[Lines of data]
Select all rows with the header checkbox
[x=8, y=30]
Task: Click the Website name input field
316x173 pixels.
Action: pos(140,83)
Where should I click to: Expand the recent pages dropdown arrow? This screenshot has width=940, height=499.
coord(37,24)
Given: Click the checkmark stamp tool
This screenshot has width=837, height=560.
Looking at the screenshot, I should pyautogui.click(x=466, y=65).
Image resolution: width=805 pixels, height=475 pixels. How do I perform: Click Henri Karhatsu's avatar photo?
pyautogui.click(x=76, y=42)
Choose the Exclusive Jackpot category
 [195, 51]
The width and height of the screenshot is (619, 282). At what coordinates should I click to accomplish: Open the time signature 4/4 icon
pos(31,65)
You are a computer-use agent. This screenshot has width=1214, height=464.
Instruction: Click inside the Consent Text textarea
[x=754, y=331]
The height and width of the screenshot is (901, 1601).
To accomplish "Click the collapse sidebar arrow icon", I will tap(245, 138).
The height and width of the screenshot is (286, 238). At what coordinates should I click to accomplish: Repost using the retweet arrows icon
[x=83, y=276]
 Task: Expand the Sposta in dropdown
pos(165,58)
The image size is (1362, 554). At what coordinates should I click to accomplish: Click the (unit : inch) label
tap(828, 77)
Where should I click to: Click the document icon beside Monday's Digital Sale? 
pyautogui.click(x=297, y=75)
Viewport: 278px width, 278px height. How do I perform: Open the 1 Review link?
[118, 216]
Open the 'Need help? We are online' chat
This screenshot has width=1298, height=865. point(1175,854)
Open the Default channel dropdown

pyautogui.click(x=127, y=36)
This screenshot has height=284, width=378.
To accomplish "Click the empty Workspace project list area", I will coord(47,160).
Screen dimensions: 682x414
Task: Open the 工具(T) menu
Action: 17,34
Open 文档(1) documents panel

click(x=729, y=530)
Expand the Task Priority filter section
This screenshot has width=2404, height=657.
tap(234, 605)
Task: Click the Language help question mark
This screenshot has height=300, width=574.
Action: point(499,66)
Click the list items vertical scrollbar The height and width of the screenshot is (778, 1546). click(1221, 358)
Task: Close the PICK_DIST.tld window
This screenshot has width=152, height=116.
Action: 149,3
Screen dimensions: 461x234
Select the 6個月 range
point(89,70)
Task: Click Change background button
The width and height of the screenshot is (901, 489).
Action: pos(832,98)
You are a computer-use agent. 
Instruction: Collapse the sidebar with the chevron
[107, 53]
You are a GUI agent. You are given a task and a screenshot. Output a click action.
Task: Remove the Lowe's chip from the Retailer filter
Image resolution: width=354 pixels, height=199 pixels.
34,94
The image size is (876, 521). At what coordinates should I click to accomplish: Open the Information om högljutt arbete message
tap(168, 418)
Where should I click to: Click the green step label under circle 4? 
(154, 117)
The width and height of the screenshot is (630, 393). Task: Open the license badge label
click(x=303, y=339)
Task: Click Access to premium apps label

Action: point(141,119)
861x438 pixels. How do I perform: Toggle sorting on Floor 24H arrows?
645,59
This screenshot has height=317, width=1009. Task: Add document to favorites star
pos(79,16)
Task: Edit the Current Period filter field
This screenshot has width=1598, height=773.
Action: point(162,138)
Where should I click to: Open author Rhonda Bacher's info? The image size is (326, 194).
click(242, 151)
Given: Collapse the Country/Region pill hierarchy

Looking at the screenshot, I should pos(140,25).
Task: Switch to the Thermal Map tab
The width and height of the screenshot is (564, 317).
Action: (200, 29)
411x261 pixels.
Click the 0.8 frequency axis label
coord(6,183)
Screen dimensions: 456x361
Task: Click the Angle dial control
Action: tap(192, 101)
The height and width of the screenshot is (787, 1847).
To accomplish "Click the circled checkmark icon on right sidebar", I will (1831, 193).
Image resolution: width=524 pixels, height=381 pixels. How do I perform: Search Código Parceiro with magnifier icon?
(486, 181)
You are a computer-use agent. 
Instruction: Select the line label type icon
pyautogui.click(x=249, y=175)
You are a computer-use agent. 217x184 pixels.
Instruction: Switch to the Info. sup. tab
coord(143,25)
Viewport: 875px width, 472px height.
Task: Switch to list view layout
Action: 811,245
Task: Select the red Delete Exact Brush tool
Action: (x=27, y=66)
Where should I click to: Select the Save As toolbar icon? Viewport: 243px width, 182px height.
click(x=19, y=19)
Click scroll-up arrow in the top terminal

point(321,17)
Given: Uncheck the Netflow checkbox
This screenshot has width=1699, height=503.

● PROBLEM DESCRIPTION:
Rewrite all of the entries above as a numbered list, leaving out the blank lines.

● ANSWER:
1. Select all rows with the header checkbox
2. [x=8, y=30]
3. Task: Click the Website name input field
4. 316x173 pixels.
5. Action: pos(140,83)
6. Where should I click to: Expand the recent pages dropdown arrow? This screenshot has width=940, height=499.
7. coord(37,24)
8. Given: Click the checkmark stamp tool
9. This screenshot has width=837, height=560.
10. Looking at the screenshot, I should pyautogui.click(x=466, y=65).
11. Image resolution: width=805 pixels, height=475 pixels. How do I perform: Click Henri Karhatsu's avatar photo?
12. pyautogui.click(x=76, y=42)
13. Choose the Exclusive Jackpot category
14.  [195, 51]
15. The width and height of the screenshot is (619, 282). At what coordinates should I click to accomplish: Open the time signature 4/4 icon
16. pos(31,65)
17. You are a computer-use agent. This screenshot has width=1214, height=464.
18. Instruction: Click inside the Consent Text textarea
19. [x=754, y=331]
20. The height and width of the screenshot is (901, 1601).
21. To accomplish "Click the collapse sidebar arrow icon", I will tap(245, 138).
22. The height and width of the screenshot is (286, 238). At what coordinates should I click to accomplish: Repost using the retweet arrows icon
23. [x=83, y=276]
24.  Task: Expand the Sposta in dropdown
25. pos(165,58)
26. The image size is (1362, 554). At what coordinates should I click to accomplish: Click the (unit : inch) label
27. tap(828, 77)
28. Where should I click to: Click the document icon beside Monday's Digital Sale? 
29. pyautogui.click(x=297, y=75)
30. Viewport: 278px width, 278px height. How do I perform: Open the 1 Review link?
31. [118, 216]
32. Open the 'Need help? We are online' chat
33. This screenshot has width=1298, height=865. point(1175,854)
34. Open the Default channel dropdown
35. pyautogui.click(x=127, y=36)
36. This screenshot has height=284, width=378.
37. To accomplish "Click the empty Workspace project list area", I will coord(47,160).
38. Screen dimensions: 682x414
39. Task: Open the 工具(T) menu
40. Action: 17,34
41. Open 文档(1) documents panel
42. click(x=729, y=530)
43. Expand the Task Priority filter section
44. This screenshot has width=2404, height=657.
45. tap(234, 605)
46. Task: Click the Language help question mark
47. This screenshot has height=300, width=574.
48. Action: point(499,66)
49. Click the list items vertical scrollbar The height and width of the screenshot is (778, 1546). click(1221, 358)
50. Task: Close the PICK_DIST.tld window
51. This screenshot has width=152, height=116.
52. Action: 149,3
53. Screen dimensions: 461x234
54. Select the 6個月 range
55. point(89,70)
56. Task: Click Change background button
57. The width and height of the screenshot is (901, 489).
58. Action: pos(832,98)
59. You are a computer-use agent. 
60. Instruction: Collapse the sidebar with the chevron
61. [107, 53]
62. You are a GUI agent. You are given a task and a screenshot. Output a click action.
63. Task: Remove the Lowe's chip from the Retailer filter
64. Image resolution: width=354 pixels, height=199 pixels.
65. 34,94
66. The image size is (876, 521). At what coordinates should I click to accomplish: Open the Information om högljutt arbete message
67. tap(168, 418)
68. Where should I click to: Click the green step label under circle 4? 
69. (154, 117)
70. The width and height of the screenshot is (630, 393). Task: Open the license badge label
71. click(x=303, y=339)
72. Task: Click Access to premium apps label
73. Action: point(141,119)
74. 861x438 pixels. How do I perform: Toggle sorting on Floor 24H arrows?
75. 645,59
76. This screenshot has height=317, width=1009. Task: Add document to favorites star
77. pos(79,16)
78. Task: Edit the Current Period filter field
79. This screenshot has width=1598, height=773.
80. Action: point(162,138)
81. Where should I click to: Open author Rhonda Bacher's info? The image size is (326, 194).
82. click(242, 151)
83. Given: Collapse the Country/Region pill hierarchy
84. Looking at the screenshot, I should pos(140,25).
85. Task: Switch to the Thermal Map tab
86. The width and height of the screenshot is (564, 317).
87. Action: (200, 29)
88. 411x261 pixels.
89. Click the 0.8 frequency axis label
90. coord(6,183)
91. Screen dimensions: 456x361
92. Task: Click the Angle dial control
93. Action: tap(192, 101)
94. The height and width of the screenshot is (787, 1847).
95. To accomplish "Click the circled checkmark icon on right sidebar", I will (1831, 193).
96. Image resolution: width=524 pixels, height=381 pixels. How do I perform: Search Código Parceiro with magnifier icon?
97. (486, 181)
98. You are a computer-use agent. 
99. Instruction: Select the line label type icon
100. pyautogui.click(x=249, y=175)
101. You are a computer-use agent. 217x184 pixels.
102. Instruction: Switch to the Info. sup. tab
103. coord(143,25)
104. Viewport: 875px width, 472px height.
105. Task: Switch to list view layout
106. Action: 811,245
107. Task: Select the red Delete Exact Brush tool
108. Action: (x=27, y=66)
109. Where should I click to: Select the Save As toolbar icon? Viewport: 243px width, 182px height.
110. click(x=19, y=19)
111. Click scroll-up arrow in the top terminal
112. point(321,17)
113. Given: Uncheck the Netflow checkbox
114. This screenshot has width=1699, height=503.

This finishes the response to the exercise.